§ Task item
Using the entries below, show all lines with the string "agent".

§ Supplied data
┏━━

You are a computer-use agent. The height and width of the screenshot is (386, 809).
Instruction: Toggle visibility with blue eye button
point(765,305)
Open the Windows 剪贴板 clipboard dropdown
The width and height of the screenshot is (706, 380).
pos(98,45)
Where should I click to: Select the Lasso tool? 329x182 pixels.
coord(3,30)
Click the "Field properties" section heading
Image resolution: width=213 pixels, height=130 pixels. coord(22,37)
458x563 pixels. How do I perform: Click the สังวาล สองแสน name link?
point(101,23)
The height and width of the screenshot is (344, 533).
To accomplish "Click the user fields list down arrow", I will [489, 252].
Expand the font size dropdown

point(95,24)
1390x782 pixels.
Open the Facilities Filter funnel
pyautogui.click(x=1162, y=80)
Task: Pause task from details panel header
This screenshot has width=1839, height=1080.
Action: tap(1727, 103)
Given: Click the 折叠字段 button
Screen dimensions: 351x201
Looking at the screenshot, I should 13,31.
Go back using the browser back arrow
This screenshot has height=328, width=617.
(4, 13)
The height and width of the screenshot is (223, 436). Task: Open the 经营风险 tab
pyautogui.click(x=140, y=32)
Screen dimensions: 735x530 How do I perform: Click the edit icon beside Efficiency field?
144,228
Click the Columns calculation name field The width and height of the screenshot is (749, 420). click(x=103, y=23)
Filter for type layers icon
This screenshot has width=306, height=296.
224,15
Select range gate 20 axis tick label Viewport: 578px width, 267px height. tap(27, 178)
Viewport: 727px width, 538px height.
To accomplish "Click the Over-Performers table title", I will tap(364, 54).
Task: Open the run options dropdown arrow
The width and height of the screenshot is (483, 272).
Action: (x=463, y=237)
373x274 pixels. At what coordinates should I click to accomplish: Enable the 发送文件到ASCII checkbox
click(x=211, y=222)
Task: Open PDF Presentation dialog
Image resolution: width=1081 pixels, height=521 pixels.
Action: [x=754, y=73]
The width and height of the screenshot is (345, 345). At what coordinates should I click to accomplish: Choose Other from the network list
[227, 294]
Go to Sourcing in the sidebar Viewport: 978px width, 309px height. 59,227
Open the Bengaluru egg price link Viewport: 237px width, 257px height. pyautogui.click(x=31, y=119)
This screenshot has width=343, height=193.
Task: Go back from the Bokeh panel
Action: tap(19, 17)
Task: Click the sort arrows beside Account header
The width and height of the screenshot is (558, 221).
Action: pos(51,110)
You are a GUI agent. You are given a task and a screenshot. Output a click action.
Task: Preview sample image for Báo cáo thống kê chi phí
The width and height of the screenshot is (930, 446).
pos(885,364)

┗━━

§ Exercise result
You are a computer-use agent. The height and width of the screenshot is (386, 809).
You are a GUI agent. You are given a task and a screenshot. Output a click action.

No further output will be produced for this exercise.